Which lines of the records contain "agent"? Collect every one of them.

Content starts

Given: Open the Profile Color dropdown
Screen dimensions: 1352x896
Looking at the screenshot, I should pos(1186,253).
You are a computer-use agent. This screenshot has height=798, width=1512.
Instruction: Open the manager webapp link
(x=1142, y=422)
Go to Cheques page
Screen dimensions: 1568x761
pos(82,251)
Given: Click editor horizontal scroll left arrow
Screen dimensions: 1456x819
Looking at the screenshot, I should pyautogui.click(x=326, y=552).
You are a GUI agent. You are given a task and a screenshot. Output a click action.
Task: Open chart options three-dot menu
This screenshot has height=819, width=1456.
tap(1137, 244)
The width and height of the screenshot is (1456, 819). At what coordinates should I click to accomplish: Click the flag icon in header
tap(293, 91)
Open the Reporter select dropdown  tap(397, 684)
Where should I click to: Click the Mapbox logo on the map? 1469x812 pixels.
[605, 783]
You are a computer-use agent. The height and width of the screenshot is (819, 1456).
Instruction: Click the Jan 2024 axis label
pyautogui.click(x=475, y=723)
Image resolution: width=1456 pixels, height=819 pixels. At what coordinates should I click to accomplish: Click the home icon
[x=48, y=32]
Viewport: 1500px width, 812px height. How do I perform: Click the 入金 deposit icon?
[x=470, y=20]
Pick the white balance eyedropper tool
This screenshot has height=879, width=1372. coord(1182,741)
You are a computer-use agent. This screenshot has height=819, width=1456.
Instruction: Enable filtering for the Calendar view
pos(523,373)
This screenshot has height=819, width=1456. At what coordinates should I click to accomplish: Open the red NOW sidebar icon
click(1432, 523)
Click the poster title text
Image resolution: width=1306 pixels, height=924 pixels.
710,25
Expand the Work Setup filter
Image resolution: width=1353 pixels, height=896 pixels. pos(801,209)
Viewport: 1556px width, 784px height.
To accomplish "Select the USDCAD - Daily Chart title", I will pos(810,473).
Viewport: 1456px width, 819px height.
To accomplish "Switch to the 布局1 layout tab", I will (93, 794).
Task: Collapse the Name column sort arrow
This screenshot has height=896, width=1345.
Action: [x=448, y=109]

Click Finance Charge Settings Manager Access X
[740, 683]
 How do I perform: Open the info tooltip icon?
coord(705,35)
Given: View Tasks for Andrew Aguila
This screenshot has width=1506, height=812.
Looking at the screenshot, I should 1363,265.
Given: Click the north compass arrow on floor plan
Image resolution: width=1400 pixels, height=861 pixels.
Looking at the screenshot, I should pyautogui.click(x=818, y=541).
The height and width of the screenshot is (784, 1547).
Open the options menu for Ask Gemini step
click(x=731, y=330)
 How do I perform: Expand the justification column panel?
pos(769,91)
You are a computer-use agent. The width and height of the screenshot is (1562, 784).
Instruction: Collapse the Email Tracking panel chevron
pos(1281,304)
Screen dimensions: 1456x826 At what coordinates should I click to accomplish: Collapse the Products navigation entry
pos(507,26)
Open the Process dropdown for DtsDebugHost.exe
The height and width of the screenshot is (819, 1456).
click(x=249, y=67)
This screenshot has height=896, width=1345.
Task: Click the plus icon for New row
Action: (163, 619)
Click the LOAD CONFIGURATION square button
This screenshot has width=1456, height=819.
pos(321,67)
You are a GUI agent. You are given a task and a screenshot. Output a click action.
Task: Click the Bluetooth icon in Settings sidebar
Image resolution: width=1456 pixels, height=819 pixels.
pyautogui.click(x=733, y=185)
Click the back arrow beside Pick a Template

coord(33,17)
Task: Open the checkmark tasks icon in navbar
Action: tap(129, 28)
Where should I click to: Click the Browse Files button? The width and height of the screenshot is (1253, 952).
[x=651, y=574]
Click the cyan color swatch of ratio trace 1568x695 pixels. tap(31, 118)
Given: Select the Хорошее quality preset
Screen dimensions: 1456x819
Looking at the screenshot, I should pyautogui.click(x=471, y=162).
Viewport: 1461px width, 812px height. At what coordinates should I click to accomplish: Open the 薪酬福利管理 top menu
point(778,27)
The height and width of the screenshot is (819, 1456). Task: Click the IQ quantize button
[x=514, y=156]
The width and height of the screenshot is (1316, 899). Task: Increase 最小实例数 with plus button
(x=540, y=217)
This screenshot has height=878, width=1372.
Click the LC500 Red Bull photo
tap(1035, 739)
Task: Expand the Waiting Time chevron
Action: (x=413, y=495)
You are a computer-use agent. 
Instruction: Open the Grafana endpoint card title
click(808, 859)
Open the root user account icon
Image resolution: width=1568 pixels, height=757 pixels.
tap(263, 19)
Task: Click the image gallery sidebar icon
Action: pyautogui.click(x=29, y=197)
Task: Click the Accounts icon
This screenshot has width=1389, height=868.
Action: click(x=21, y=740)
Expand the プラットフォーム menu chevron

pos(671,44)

Content ends

● **Response area**:
You are a computer-use agent. This screenshot has height=798, width=1512.
You are a GUI agent. You are given a task and a screenshot. Output a click action.
You are a computer-use agent. The height and width of the screenshot is (819, 1456).
You are a computer-use agent. This screenshot has height=819, width=1456.
You are a computer-use agent. The width and height of the screenshot is (1562, 784).
You are a GUI agent. You are given a task and a screenshot. Output a click action.
You are a computer-use agent. 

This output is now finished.